Reproduce each of the following records word for word, without altering any character.

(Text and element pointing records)
** start **

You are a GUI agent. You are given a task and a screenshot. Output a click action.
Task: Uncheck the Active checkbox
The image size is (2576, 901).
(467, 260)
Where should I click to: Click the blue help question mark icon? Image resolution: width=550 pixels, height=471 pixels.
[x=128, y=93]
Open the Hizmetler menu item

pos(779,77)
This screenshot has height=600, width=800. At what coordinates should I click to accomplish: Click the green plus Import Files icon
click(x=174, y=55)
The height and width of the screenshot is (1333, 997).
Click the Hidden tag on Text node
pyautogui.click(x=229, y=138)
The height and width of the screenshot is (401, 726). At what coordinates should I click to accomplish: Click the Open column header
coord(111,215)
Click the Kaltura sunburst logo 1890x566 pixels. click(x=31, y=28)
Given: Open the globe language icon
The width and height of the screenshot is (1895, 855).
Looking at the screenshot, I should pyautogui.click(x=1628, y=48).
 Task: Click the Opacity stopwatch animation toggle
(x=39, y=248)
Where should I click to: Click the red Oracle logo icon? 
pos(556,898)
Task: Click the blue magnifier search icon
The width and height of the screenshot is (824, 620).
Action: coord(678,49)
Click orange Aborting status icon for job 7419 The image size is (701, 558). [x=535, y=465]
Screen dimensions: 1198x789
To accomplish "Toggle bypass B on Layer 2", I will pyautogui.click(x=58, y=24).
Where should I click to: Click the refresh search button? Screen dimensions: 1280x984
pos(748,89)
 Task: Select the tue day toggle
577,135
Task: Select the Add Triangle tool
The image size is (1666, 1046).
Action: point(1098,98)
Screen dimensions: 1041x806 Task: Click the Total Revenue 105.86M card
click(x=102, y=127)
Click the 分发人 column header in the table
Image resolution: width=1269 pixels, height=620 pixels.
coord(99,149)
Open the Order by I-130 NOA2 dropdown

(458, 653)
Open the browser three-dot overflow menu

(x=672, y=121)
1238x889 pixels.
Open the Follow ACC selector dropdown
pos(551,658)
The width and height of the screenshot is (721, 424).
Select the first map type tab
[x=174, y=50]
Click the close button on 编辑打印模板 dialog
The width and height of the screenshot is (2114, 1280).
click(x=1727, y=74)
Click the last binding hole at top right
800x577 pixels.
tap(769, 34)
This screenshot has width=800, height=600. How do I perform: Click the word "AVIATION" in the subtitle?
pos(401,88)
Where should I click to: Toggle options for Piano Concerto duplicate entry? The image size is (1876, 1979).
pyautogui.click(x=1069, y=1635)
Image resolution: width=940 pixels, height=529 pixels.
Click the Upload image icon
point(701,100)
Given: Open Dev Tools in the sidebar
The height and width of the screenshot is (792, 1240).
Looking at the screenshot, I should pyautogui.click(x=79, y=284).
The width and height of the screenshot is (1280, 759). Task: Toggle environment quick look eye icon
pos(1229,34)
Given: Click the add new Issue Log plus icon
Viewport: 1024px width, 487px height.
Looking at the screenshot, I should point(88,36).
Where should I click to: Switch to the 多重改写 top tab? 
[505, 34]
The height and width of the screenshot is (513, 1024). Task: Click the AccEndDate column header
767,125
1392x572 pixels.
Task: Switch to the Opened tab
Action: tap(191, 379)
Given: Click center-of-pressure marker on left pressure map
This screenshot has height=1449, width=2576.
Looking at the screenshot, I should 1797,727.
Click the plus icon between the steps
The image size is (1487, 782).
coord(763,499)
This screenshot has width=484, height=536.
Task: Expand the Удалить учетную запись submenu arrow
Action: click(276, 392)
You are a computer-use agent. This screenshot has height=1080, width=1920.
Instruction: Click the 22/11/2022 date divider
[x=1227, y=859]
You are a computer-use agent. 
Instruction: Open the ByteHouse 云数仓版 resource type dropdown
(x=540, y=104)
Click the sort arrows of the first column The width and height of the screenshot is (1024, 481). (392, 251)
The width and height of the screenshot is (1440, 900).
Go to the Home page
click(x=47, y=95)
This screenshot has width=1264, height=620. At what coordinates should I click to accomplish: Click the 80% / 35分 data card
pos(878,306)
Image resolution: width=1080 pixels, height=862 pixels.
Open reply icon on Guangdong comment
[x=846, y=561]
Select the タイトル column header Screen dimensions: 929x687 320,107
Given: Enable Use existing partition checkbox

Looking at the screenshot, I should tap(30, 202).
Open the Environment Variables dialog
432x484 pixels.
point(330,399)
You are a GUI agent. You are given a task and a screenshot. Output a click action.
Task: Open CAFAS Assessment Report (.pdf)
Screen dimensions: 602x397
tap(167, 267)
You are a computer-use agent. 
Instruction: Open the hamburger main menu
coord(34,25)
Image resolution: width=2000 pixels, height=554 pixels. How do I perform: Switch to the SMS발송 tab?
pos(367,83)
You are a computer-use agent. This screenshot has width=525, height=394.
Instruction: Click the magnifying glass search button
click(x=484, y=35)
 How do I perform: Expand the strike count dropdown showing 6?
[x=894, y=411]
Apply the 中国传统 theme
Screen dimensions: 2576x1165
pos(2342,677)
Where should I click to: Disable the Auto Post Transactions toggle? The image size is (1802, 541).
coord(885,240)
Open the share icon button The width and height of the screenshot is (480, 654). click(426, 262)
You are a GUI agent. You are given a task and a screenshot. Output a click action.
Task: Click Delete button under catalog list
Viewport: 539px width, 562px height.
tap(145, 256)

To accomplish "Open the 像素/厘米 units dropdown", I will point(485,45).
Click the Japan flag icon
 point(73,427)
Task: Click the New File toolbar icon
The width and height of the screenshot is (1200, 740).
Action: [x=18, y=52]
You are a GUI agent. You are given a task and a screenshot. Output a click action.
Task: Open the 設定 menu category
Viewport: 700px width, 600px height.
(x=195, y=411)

** end **

RESULT:
You are a GUI agent. You are given a task and a screenshot. Output a click action.
Task: Uncheck the Active checkbox
The image size is (2576, 901).
(467, 260)
Where should I click to: Click the blue help question mark icon? Image resolution: width=550 pixels, height=471 pixels.
[x=128, y=93]
Open the Hizmetler menu item

pos(779,77)
This screenshot has height=600, width=800. At what coordinates should I click to accomplish: Click the green plus Import Files icon
click(x=174, y=55)
The height and width of the screenshot is (1333, 997).
Click the Hidden tag on Text node
pyautogui.click(x=229, y=138)
The height and width of the screenshot is (401, 726). At what coordinates should I click to accomplish: Click the Open column header
coord(111,215)
Click the Kaltura sunburst logo 1890x566 pixels. click(x=31, y=28)
Given: Open the globe language icon
The width and height of the screenshot is (1895, 855).
Looking at the screenshot, I should pyautogui.click(x=1628, y=48).
 Task: Click the Opacity stopwatch animation toggle
(x=39, y=248)
Where should I click to: Click the red Oracle logo icon? 
pos(556,898)
Task: Click the blue magnifier search icon
The width and height of the screenshot is (824, 620).
Action: coord(678,49)
Click orange Aborting status icon for job 7419 The image size is (701, 558). [x=535, y=465]
Screen dimensions: 1198x789
To accomplish "Toggle bypass B on Layer 2", I will pyautogui.click(x=58, y=24).
Where should I click to: Click the refresh search button? Screen dimensions: 1280x984
pos(748,89)
 Task: Select the tue day toggle
577,135
Task: Select the Add Triangle tool
The image size is (1666, 1046).
Action: point(1098,98)
Screen dimensions: 1041x806 Task: Click the Total Revenue 105.86M card
click(x=102, y=127)
Click the 分发人 column header in the table
Image resolution: width=1269 pixels, height=620 pixels.
coord(99,149)
Open the Order by I-130 NOA2 dropdown

(458, 653)
Open the browser three-dot overflow menu

(x=672, y=121)
1238x889 pixels.
Open the Follow ACC selector dropdown
pos(551,658)
The width and height of the screenshot is (721, 424).
Select the first map type tab
[x=174, y=50]
Click the close button on 编辑打印模板 dialog
The width and height of the screenshot is (2114, 1280).
click(x=1727, y=74)
Click the last binding hole at top right
800x577 pixels.
tap(769, 34)
This screenshot has width=800, height=600. How do I perform: Click the word "AVIATION" in the subtitle?
pos(401,88)
Where should I click to: Toggle options for Piano Concerto duplicate entry? The image size is (1876, 1979).
pyautogui.click(x=1069, y=1635)
Image resolution: width=940 pixels, height=529 pixels.
Click the Upload image icon
point(701,100)
Given: Open Dev Tools in the sidebar
The height and width of the screenshot is (792, 1240).
Looking at the screenshot, I should pyautogui.click(x=79, y=284).
The width and height of the screenshot is (1280, 759). Task: Toggle environment quick look eye icon
pos(1229,34)
Given: Click the add new Issue Log plus icon
Viewport: 1024px width, 487px height.
Looking at the screenshot, I should point(88,36).
Where should I click to: Switch to the 多重改写 top tab? 
[505, 34]
The height and width of the screenshot is (513, 1024). Task: Click the AccEndDate column header
767,125
1392x572 pixels.
Task: Switch to the Opened tab
Action: tap(191, 379)
Given: Click center-of-pressure marker on left pressure map
This screenshot has height=1449, width=2576.
Looking at the screenshot, I should 1797,727.
Click the plus icon between the steps
The image size is (1487, 782).
coord(763,499)
This screenshot has width=484, height=536.
Task: Expand the Удалить учетную запись submenu arrow
Action: click(276, 392)
You are a computer-use agent. This screenshot has height=1080, width=1920.
Instruction: Click the 22/11/2022 date divider
[x=1227, y=859]
You are a computer-use agent. 
Instruction: Open the ByteHouse 云数仓版 resource type dropdown
(x=540, y=104)
Click the sort arrows of the first column The width and height of the screenshot is (1024, 481). (392, 251)
The width and height of the screenshot is (1440, 900).
Go to the Home page
click(x=47, y=95)
This screenshot has width=1264, height=620. At what coordinates should I click to accomplish: Click the 80% / 35分 data card
pos(878,306)
Image resolution: width=1080 pixels, height=862 pixels.
Open reply icon on Guangdong comment
[x=846, y=561]
Select the タイトル column header Screen dimensions: 929x687 320,107
Given: Enable Use existing partition checkbox

Looking at the screenshot, I should tap(30, 202).
Open the Environment Variables dialog
432x484 pixels.
point(330,399)
You are a GUI agent. You are given a task and a screenshot. Output a click action.
Task: Open CAFAS Assessment Report (.pdf)
Screen dimensions: 602x397
tap(167, 267)
You are a computer-use agent. 
Instruction: Open the hamburger main menu
coord(34,25)
Image resolution: width=2000 pixels, height=554 pixels. How do I perform: Switch to the SMS발송 tab?
pos(367,83)
You are a computer-use agent. This screenshot has width=525, height=394.
Instruction: Click the magnifying glass search button
click(x=484, y=35)
 How do I perform: Expand the strike count dropdown showing 6?
[x=894, y=411]
Apply the 中国传统 theme
Screen dimensions: 2576x1165
pos(2342,677)
Where should I click to: Disable the Auto Post Transactions toggle? The image size is (1802, 541).
coord(885,240)
Open the share icon button The width and height of the screenshot is (480, 654). click(426, 262)
You are a GUI agent. You are given a task and a screenshot. Output a click action.
Task: Click Delete button under catalog list
Viewport: 539px width, 562px height.
tap(145, 256)

To accomplish "Open the 像素/厘米 units dropdown", I will point(485,45).
Click the Japan flag icon
 point(73,427)
Task: Click the New File toolbar icon
The width and height of the screenshot is (1200, 740).
Action: [x=18, y=52]
You are a GUI agent. You are given a task and a screenshot. Output a click action.
Task: Open the 設定 menu category
Viewport: 700px width, 600px height.
(x=195, y=411)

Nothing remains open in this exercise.